Over 80,000 Hikvision cameras have been discovered to be vulnerable to a critical command injection flaw that can be easily exploited via specially crafted messages sent to the vulnerable web server.
The flaw is identified as CVE-2021-36260, and Hikvision addressed it with a firmware update in September 2021.
According to a CYFIRMA whitepaper, tens of thousands of systems used by 2,300 organisations in 100 countries have yet to receive the security update.
CVE-2021-36260 has two known public exploits, one published in October 2021 and the other in February 2022, so threat actors of all skill levels can search for and exploit vulnerable cameras.
In December 2021, the ‘Moobot’ Mirai-based botnet used the specific exploit to spread aggressively and enlist systems in DDoS (distributed denial of service) swarms.
CVE-2021-36260 was among the actively exploited bugs in the then-published list when CISA issued an alert in January 2022, warning organisations that attackers could “take control” of devices and urging them to patch the flaw immediately.
Vulnerable and abused
According to CYFIRMA, Russian-speaking hacking forums frequently sell network entrance points based on exploitable Hikvision cameras that can be used for “botnetting” or lateral movement.
The cybersecurity firm discovered approximately 80,000 vulnerable Hikvision web servers in an analysed sample of 285,000 internet-facing Hikvision web servers.
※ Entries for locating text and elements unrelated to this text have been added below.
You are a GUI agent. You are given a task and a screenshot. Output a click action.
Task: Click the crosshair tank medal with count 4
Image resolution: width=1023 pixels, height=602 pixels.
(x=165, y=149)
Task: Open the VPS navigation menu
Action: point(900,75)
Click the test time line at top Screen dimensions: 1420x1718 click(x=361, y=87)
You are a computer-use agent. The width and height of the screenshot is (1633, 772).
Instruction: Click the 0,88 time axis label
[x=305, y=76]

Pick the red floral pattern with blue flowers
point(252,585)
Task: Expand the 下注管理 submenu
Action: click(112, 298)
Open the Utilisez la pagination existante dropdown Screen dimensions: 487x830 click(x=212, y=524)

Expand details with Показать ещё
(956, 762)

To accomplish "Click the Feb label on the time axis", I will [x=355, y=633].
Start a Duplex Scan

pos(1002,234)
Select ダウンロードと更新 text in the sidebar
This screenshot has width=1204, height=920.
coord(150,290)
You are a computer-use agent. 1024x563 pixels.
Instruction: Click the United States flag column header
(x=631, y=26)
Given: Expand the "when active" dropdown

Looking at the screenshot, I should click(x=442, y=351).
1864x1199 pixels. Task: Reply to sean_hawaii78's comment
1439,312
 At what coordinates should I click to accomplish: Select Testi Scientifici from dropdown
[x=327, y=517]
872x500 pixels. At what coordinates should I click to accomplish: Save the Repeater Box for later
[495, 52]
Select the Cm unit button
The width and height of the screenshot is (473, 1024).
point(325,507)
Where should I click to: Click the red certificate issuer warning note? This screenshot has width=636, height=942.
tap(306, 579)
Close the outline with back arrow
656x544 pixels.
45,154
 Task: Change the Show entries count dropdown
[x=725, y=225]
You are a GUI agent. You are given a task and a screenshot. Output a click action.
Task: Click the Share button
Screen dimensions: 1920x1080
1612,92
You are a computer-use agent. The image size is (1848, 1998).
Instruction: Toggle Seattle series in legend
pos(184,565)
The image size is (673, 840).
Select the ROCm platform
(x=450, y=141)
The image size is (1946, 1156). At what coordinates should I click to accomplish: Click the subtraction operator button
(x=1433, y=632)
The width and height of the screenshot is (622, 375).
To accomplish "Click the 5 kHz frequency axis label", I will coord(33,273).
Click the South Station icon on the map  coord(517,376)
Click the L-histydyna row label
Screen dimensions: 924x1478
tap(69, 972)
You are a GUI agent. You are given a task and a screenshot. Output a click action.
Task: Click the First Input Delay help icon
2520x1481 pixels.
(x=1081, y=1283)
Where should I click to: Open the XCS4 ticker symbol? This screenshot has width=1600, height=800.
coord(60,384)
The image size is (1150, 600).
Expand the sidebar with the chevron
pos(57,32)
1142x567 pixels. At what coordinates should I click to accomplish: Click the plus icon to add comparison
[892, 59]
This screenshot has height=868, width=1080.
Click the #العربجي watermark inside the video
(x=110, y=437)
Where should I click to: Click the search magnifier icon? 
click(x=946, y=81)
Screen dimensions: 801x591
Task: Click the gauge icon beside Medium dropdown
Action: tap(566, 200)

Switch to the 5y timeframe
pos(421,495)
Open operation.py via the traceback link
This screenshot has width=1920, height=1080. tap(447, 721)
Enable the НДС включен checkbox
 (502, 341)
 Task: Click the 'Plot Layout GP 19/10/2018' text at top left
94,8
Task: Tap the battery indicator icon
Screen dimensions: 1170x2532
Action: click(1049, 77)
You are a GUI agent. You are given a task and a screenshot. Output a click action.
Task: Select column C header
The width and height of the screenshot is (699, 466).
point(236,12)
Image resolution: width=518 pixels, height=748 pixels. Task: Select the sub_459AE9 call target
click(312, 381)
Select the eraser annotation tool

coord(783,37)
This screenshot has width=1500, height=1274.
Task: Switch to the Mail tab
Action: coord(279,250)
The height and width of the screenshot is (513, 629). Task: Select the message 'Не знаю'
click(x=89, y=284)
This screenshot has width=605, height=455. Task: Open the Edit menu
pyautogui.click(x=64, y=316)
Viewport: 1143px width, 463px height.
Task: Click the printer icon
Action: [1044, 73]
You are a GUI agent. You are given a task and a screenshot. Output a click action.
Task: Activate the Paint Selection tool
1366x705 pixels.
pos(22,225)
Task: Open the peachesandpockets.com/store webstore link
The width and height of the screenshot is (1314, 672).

The majority of these are in China and the United States, with over 2,000 vulnerable endpoints in Vietnam, the United Kingdom, Ukraine, Thailand, South Africa, France, the Netherlands, and Romania.
While there is no clear pattern for exploiting the flaw at the moment, because multiple threat actors are involved, CYFIRMA highlights the cases of Chinese hacking groups APT41 and APT10, as well as Russian threat groups specialising in cyberespionage.
They cite a cyberespionage campaign called “think pocket” that has been targeting a popular connectivity product used in a variety of industries around the world since August 2021.
“From an External Threat Landscape Management (ETLM) perspective, cybercriminals from countries that may not have friendly relations with other nations could use the vulnerable Hikvision camera products to launch geopolitically motivated cyber warfare,” CYFIRMA explains in the whitepaper.
Weak passwords are another issue.
Aside from the command injection vulnerability, there is also the issue of weak passwords that users create for convenience or that come with the device by default and are not reset during the initial setup.
On clearnet hacking forums, Bleeping Computer discovered multiple offerings of lists, some even free, containing credentials for Hikvision camera live video feeds.
If you own a Hikvision camera, you should prioritise installing the most recent firmware update, using a strong password, and isolating the IoT network from critical assets using a firewall or VLAN.